The French Football 75% tax situation explained

We aim to provide some clarity regarding what exactly it is that clubs in France’s top two divisions are protesting about between the 30th of November and the 2nd of December by refusing to play matches over that period of time. 

What exactly is the 75% tax and who is affected?  

Francois Hollande’s government have proposed a tax on any individual who is paid by a small to medium sized business over €1m worth in wages per year. This tax of 75% would apply if:

a) the company is registered in France


b) If the individual is a French citizen

Who will it affect in the French football industry?

The LFP, which is the governing body of Ligue 1 and Ligue 2 conducted some research into the matter and they discovered that:

115 players, 8 coaches and 14 clubs will be affected by this supertax.

What are the taxes already in place?

At the moment, if a footballer playing in France is paid €1.8m a year, he actually only earns €710k after tax.

However, in Monaco if a non-French player is paid €1.8m a year, he earns €1.7m of that after tax.

But, if the player is French and plays for Monaco then if he is paid €1.8m a year, he earns only €710k of that after tax.

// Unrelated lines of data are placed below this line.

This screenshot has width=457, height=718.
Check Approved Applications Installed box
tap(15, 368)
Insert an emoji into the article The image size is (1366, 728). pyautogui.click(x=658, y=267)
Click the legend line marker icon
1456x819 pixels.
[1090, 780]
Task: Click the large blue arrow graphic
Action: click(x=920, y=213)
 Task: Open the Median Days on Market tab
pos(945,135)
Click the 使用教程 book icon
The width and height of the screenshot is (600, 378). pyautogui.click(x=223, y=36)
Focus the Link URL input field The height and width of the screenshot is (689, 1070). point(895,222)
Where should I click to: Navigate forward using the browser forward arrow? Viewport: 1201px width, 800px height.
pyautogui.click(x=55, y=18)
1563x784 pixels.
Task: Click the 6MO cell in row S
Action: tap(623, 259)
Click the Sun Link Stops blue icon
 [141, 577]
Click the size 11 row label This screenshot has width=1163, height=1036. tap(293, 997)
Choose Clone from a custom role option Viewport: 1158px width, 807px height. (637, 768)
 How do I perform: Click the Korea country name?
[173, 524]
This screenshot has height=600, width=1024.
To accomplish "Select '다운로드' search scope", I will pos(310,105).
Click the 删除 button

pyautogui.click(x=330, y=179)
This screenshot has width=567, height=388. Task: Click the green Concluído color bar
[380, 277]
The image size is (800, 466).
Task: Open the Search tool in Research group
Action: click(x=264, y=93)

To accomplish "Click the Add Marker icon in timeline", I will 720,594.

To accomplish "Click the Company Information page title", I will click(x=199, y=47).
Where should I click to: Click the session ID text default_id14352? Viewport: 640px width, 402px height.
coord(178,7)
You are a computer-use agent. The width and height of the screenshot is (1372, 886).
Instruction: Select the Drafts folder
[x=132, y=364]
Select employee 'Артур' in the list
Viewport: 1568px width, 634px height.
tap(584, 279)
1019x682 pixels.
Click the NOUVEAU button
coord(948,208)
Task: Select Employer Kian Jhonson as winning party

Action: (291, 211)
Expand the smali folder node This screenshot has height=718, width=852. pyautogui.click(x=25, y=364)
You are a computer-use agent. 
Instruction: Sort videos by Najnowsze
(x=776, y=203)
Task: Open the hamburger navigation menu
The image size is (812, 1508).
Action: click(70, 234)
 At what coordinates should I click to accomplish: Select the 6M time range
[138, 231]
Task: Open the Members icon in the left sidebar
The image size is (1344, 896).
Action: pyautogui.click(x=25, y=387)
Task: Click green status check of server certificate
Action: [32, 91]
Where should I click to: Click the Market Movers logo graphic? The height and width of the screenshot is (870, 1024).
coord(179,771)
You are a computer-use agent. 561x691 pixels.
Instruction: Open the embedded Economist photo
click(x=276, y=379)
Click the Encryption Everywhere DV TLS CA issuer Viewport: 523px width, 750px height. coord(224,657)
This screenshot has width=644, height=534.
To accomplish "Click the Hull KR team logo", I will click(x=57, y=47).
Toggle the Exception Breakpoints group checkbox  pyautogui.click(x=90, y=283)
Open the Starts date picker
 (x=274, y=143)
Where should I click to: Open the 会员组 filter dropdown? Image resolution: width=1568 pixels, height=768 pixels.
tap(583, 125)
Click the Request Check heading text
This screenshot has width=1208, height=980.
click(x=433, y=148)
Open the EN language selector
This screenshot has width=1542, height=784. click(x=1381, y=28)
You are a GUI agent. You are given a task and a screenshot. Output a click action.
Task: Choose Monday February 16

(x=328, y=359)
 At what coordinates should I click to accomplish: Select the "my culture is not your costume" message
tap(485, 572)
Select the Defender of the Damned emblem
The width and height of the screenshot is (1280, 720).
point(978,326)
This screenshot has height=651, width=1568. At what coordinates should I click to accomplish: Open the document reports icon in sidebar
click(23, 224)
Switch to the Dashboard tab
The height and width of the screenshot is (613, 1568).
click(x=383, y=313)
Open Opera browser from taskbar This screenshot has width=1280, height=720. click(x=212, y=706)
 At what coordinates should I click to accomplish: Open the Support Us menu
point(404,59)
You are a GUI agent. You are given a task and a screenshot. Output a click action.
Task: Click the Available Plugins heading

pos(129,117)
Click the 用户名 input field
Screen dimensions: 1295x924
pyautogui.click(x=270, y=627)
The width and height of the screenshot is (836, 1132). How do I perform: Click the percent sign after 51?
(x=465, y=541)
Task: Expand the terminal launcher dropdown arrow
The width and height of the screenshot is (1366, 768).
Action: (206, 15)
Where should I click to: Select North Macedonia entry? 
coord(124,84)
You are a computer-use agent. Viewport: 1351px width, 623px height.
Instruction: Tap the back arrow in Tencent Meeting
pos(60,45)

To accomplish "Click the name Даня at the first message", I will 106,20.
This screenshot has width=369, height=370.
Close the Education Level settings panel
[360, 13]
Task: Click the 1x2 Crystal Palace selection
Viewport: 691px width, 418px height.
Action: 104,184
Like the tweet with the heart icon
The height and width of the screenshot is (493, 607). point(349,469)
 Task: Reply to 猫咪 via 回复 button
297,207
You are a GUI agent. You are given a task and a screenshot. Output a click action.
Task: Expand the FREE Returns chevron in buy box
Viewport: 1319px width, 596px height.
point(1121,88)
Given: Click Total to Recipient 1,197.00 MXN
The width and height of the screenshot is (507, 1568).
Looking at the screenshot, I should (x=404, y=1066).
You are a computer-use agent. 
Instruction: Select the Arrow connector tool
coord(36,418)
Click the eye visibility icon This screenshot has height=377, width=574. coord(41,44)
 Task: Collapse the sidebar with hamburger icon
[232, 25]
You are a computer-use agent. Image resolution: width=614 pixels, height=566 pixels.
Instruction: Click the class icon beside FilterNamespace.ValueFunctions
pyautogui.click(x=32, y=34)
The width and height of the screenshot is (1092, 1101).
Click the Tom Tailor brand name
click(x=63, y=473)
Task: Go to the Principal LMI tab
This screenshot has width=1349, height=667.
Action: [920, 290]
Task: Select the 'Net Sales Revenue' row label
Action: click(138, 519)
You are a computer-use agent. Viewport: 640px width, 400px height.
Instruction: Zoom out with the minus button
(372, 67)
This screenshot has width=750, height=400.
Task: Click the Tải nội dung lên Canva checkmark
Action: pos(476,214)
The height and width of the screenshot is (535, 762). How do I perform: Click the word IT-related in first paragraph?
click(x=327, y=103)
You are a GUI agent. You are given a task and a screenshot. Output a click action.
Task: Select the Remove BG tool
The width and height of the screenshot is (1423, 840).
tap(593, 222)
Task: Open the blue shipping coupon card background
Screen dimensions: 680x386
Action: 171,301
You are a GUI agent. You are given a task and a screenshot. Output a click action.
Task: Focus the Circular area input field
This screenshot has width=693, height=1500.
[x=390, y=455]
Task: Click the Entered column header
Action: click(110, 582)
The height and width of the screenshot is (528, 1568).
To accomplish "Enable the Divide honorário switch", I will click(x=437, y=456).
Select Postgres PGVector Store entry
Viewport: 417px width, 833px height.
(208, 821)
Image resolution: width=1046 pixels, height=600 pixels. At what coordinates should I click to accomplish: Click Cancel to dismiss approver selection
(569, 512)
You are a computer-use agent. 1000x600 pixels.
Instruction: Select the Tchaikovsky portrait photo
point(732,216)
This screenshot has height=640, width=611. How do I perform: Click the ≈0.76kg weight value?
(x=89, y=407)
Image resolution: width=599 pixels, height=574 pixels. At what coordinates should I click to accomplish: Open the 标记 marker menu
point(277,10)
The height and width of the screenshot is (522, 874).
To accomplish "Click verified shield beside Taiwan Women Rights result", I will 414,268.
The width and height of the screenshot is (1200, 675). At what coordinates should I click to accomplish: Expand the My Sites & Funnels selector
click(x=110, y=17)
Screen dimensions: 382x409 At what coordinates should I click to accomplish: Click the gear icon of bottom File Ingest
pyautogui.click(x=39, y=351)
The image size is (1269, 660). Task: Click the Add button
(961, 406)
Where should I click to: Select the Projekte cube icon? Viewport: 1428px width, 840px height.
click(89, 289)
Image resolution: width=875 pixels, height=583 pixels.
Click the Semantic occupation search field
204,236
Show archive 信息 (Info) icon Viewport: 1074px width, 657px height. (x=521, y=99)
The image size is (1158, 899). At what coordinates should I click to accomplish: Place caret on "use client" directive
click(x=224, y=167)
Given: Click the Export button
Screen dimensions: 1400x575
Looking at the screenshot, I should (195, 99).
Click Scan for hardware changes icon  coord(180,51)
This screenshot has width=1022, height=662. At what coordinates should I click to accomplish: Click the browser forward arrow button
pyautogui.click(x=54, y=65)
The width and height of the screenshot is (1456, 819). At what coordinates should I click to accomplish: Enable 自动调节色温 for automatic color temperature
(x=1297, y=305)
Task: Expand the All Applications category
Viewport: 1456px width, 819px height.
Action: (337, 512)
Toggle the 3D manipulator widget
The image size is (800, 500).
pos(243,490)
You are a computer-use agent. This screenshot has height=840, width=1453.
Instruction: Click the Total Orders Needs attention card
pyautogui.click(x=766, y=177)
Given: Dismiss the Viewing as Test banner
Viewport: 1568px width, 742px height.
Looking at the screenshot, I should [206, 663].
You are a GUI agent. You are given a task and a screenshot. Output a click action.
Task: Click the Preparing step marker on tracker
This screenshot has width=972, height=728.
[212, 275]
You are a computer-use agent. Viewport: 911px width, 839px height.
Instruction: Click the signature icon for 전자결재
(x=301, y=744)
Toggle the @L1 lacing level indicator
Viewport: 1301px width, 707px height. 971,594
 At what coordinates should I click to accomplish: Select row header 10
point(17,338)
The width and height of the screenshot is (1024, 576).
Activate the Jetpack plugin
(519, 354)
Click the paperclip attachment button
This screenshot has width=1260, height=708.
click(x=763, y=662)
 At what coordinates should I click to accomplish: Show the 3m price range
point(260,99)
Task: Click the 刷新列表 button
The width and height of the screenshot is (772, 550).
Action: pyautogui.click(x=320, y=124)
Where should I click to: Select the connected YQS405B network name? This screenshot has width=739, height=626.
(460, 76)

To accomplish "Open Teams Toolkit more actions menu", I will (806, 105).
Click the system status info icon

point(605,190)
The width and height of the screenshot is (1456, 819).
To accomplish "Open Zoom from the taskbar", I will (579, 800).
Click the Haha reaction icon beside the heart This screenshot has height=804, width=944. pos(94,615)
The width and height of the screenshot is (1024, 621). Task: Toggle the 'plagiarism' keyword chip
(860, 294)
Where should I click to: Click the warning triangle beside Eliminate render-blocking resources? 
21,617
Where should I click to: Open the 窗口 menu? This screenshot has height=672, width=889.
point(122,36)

On top of this, the actual cost for a club paying a footballer €1.8m a year is €2.3m, because the clubs themselves are forced to pay an additional tax before the money actually reaches the hands of the individual.

A survey done by 15 of the 20 Ligue 1 clubs indicates that the proposed 75% will force them to spend an extra €44m.

How does that compare with the rest of European football? 

If we use the example that a club is paying the footballer €1.8m a year:

In France they actually earn: €710k

In Germany: €883k

In Italy: €964k

In the UK: €886k

In Spain: €880k

Remember this is without taking the proposed 75% tax into consideration.

The above figures are correct up to March 2012. This investigation that was conducted by the UNFP.

What are French football clubs doing about it?

All Ligue 1 and Ligue 2 clubs unanimously voted to boycott all scheduled football matches between the 30th November and the 2nd December in protest of Francois Hollande’s proposition.

Next Thursday afternoon, a delegation of representatives consisting of member of the FFF, LFP and Presidents of Ligue 1 and Ligue 2 clubs will meet with Francois Hollande at the Elysee to discuss the potential affects should the 75% tax law go ahead.